Nu de no-deal Brexit uit de vergelijking was verwijderd, was Corbyn klaar om de Britse kiezers opnieuw te laten beslissen over het lot van de Brexit. Met steun van Labour werden de verkiezingen op 12 december gehouden. Corbyn nam persoonlijk afstand van de kwestie en stond op een Labour-verkiezingsmanifest waarin werd opgeroepen tot: een herziene Brexit-overeenkomst die opnieuw aan een referendum wordt onderworpen, samen met een hernieuwde optie om in de EU. Corbyn richtte de Labour-campagne ook op andere kwesties, waaronder een belofte om de overheidsuitgaven te verhogen, met name op het belegerde National Health System. Naarmate de campagne vorderde, bleef hij belaagd door beschuldigingen dat hij het antisemitisme binnen de Labour Party had laten etteren. Bovendien, hoewel Corbyn populair leek bij veel jongere kiezers, was zijn persoonlijke aantrekkingskracht op het algemene electoraat veel beperkter. Opiniepeilingen aan de vooravond van de verkiezingen toonden aan dat de conservatieven klaar waren om zetels te veroveren en een meerderheid te herwinnen.

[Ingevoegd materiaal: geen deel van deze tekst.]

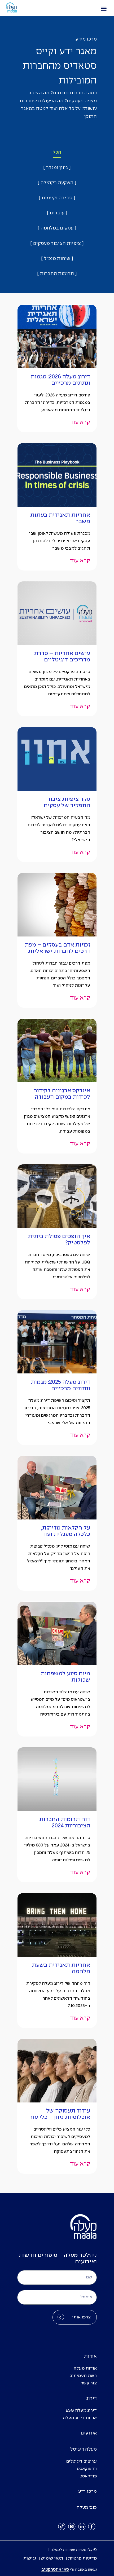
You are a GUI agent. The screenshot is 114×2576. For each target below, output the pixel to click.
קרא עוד (80, 422)
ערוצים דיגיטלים (81, 2461)
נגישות (29, 2558)
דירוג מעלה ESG (81, 2410)
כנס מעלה (86, 2508)
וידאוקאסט (87, 2469)
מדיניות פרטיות (82, 2558)
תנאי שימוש (52, 2558)
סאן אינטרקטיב (55, 2569)
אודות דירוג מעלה (80, 2418)
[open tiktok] (62, 2526)
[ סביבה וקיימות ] (57, 198)
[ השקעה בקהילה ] (57, 183)
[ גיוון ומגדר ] (57, 168)
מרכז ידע (87, 2491)
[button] (103, 8)
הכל (57, 152)
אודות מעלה (85, 2368)
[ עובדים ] (57, 213)
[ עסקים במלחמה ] (57, 228)
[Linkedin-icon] (82, 2526)
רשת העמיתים (83, 2376)
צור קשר (89, 2383)
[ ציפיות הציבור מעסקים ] (57, 243)
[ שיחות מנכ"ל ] (57, 259)
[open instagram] (72, 2526)
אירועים (89, 2433)
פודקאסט (88, 2476)
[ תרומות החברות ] (57, 274)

Uiteindelijk werd Labour verslagen door de conservatieven, met slechts ongeveer 32 procent van de stemmen, vergeleken met bijna 46 procent voor de conservatieven. Labour nam slechts 203 zetels, een daling van 59, terwijl de conservatieven 47 zetels behaalden om een ​​overweldigende meerderheid in het Lagerhuis met 365 zetels veilig te stellen. Labour verloor zetels in de Midlands, het noorden van Engeland en Wales, districten die hadden gestemd voor het verlaten van de EU in het referendum van 2016. Sommige Labour-woordvoerders legden de schuld voor de rampzalige nederlaag (de ergste van Labour sinds 1935) bij de Brexit, maar anderen legde de verantwoordelijkheid op Corbyn omdat hij, in hun ogen, de partij te ver naar links had getrokken in haar ideologie en beleid. In de nasleep van de resultaten kondigde een gelouterde Corbyn aan dat hij de partij niet naar de volgende verkiezingen zou leiden. In april 2020 werd hij als Labour-leider vervangen door Sir Keir Starmer.

Eind oktober 2020, na de publicatie van een langverwacht rapport over antisemitisme binnen de Labour Party door de Equalities and Human Rights Commission, werd Corbyn geschorst uit de partij. De buitengewone actie was een reactie op Corbyns reactie op de bevindingen van het rapport, waarin schendingen van de Equality Act werden geconstateerd, waaronder onwettige daden van discriminatie en intimidatie, samen met inmenging van het leiderschap van Labour in het interne onderzoek van de partij naar klachten over: antisemitisme. Corbyn werd geschorst nadat hij op Facebook schreef: “Eén antisemiet is er een te veel, maar de omvang van het probleem werd ook om politieke redenen dramatisch overschat door onze tegenstanders. binnen en buiten de partij, maar ook door een groot deel van de media.” Zijn schorsing deed de Labourpartij onmiddellijk opschrikken, wat leidde tot veroordelingen van de actie van Corbyns aanhangers tegen de partij links.

Uitgever: Encyclopedie Britannica, Inc.